### MATERIAL FOR THE TASK ###
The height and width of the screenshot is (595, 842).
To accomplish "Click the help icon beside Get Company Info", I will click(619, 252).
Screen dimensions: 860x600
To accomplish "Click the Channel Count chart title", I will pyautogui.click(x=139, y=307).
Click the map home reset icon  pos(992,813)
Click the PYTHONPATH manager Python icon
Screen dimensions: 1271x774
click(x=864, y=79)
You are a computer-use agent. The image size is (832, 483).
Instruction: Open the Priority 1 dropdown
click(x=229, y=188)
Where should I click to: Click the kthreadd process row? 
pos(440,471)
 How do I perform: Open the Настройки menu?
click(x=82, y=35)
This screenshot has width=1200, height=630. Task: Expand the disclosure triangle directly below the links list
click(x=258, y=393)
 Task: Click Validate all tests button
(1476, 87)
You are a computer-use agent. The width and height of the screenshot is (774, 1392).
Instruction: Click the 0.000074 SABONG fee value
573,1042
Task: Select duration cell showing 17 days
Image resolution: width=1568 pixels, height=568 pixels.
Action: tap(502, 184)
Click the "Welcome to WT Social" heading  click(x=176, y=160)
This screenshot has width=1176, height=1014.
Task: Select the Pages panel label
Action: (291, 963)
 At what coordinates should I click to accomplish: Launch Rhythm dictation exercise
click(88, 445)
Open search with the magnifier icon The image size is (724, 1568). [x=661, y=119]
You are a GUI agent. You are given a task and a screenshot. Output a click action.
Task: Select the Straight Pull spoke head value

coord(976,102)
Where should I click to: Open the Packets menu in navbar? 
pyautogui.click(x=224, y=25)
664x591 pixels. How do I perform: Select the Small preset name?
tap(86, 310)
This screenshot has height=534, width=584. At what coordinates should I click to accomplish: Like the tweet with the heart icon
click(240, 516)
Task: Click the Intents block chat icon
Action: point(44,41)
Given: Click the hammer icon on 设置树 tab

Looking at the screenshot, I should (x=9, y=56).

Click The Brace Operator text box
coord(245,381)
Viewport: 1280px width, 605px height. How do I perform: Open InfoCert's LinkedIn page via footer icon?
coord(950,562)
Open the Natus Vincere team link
###
→ **WHAT YOU WILL DO**: Return the whole listing exactly.

→ **WRITTEN SOLUTION**:
The height and width of the screenshot is (595, 842).
To accomplish "Click the help icon beside Get Company Info", I will click(619, 252).
Screen dimensions: 860x600
To accomplish "Click the Channel Count chart title", I will pyautogui.click(x=139, y=307).
Click the map home reset icon  pos(992,813)
Click the PYTHONPATH manager Python icon
Screen dimensions: 1271x774
click(x=864, y=79)
You are a computer-use agent. The image size is (832, 483).
Instruction: Open the Priority 1 dropdown
click(x=229, y=188)
Where should I click to: Click the kthreadd process row? 
pos(440,471)
 How do I perform: Open the Настройки menu?
click(x=82, y=35)
This screenshot has width=1200, height=630. Task: Expand the disclosure triangle directly below the links list
click(x=258, y=393)
 Task: Click Validate all tests button
(1476, 87)
You are a computer-use agent. The width and height of the screenshot is (774, 1392).
Instruction: Click the 0.000074 SABONG fee value
573,1042
Task: Select duration cell showing 17 days
Image resolution: width=1568 pixels, height=568 pixels.
Action: tap(502, 184)
Click the "Welcome to WT Social" heading  click(x=176, y=160)
This screenshot has width=1176, height=1014.
Task: Select the Pages panel label
Action: (291, 963)
 At what coordinates should I click to accomplish: Launch Rhythm dictation exercise
click(88, 445)
Open search with the magnifier icon The image size is (724, 1568). [x=661, y=119]
You are a GUI agent. You are given a task and a screenshot. Output a click action.
Task: Select the Straight Pull spoke head value

coord(976,102)
Where should I click to: Open the Packets menu in navbar? 
pyautogui.click(x=224, y=25)
664x591 pixels. How do I perform: Select the Small preset name?
tap(86, 310)
This screenshot has height=534, width=584. At what coordinates should I click to accomplish: Like the tweet with the heart icon
click(240, 516)
Task: Click the Intents block chat icon
Action: point(44,41)
Given: Click the hammer icon on 设置树 tab

Looking at the screenshot, I should (x=9, y=56).

Click The Brace Operator text box
coord(245,381)
Viewport: 1280px width, 605px height. How do I perform: Open InfoCert's LinkedIn page via footer icon?
coord(950,562)
Open the Natus Vincere team link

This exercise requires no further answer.